In the method according to the present invention, the cultivation of bacteria belonging to the genus Escherichia, the accumulation and collection of L-arginine from the culture fluid can be carried out in a manner similar to the method traditionally used for the production of L-arginine by fermentation using bacteria. The growth medium can be either synthetic or natural, provided that it contains sources of carbon and nitrogen, mineral compounds and, if necessary, nutritional supplements in the amount necessary for the growth of bacteria. Carbon sources include various carbohydrates, such as glucose and sucrose, and various organic acids, depending on the ability of the bacteria to absorb them. Alcohols such as ethanol and glycerin may be used. Ammonia, various ammonium salts such as ammonium sulfate, other nitrogen compounds such as amines, natural nitrogen sources such as peptone, soybean hydrolyzate and microbial fermentation are used as nitrogen sources. As mineral compounds, monosubstituted potassium phosphate, magnesium sulfate, sodium chloride, iron sulfate, manganese sulfate, calcium carbonate are used. Cultivation is preferably carried out under aerobic conditions such as agitation and agitation with stirring. The temperature of the culture is usually maintained from 20 ^{° C.} to 40 ^{° C.} , preferably from 30 ^{° C.} to 38 ^° C. The pH is in the range of 5 to 9, preferably in the range of 6.5 to 7.2. The pH of the medium can be adjusted by ammonia, calcium carbonate, various acids, bases and buffers. Typically, growing for 1 to 3 days leads to the accumulation of L-arginine in the culture fluid.
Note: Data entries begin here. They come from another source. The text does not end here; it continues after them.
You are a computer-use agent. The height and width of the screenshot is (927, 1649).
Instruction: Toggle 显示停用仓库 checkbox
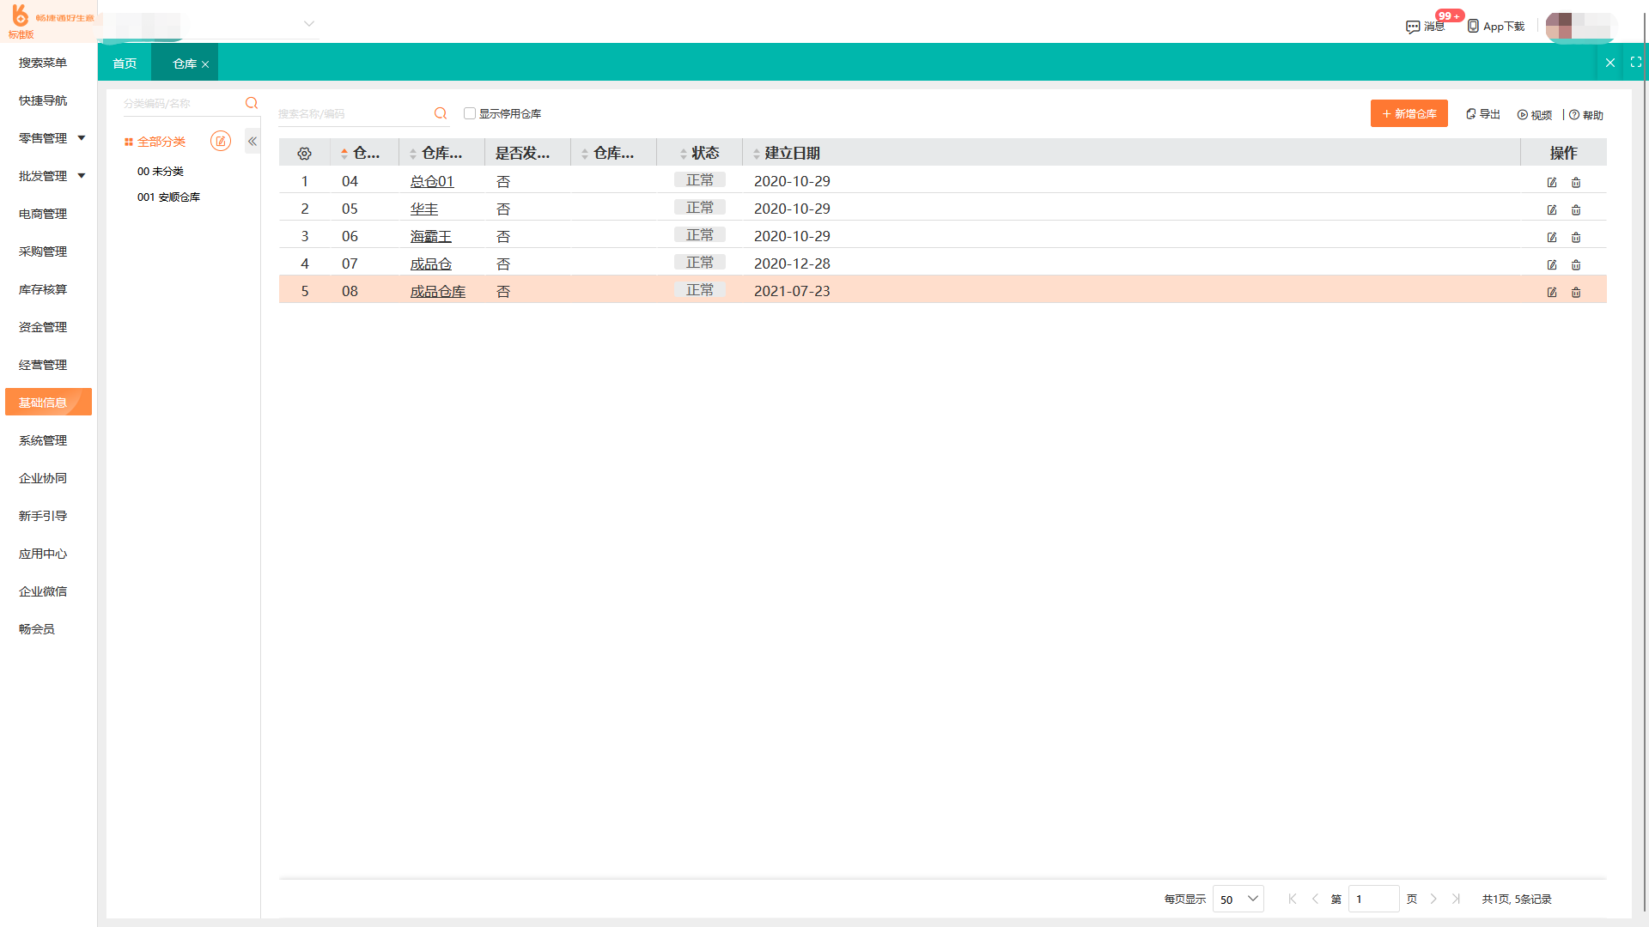[469, 113]
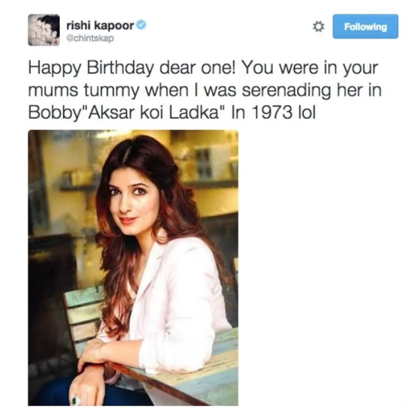The height and width of the screenshot is (416, 420).
Task: Click the blue verified badge
Action: [x=141, y=25]
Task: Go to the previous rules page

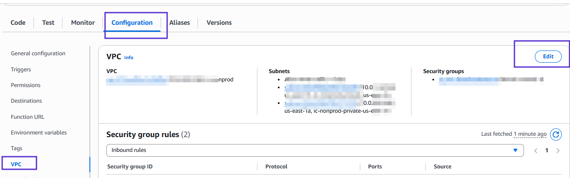Action: pyautogui.click(x=536, y=151)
 The collection of L-arginine can be carried out by removing insoluble components such as cells from the culture medium after cultivation by centrifugation or filtration on a membrane, followed by collection and purification of L-arginine by ion exchange methods, concentration and fractional crystallization or the like.

 A brief description of the drawings.

 The drawing shows a diagram of the construction of a pool of mutant argA genes.

 The best way of carrying out the invention.

 The present invention will be explained in more detail with reference to the following examples.

 Example 1

 <1> Mutagenesis by randomizing a fragment of a nucleotide sequence of a gene.

The BamHI-SalI fragment of chromosomal DNA (2.02 kb) containing the argA gene was cloned into plasmid pUC19 (plasmid pUC19-argA). For amplification by PCR was used DNA polymerase Pyrobest ^TM of Takara Shuzo Co. (Japan), it was used in the conditions recommended by the manufacturer.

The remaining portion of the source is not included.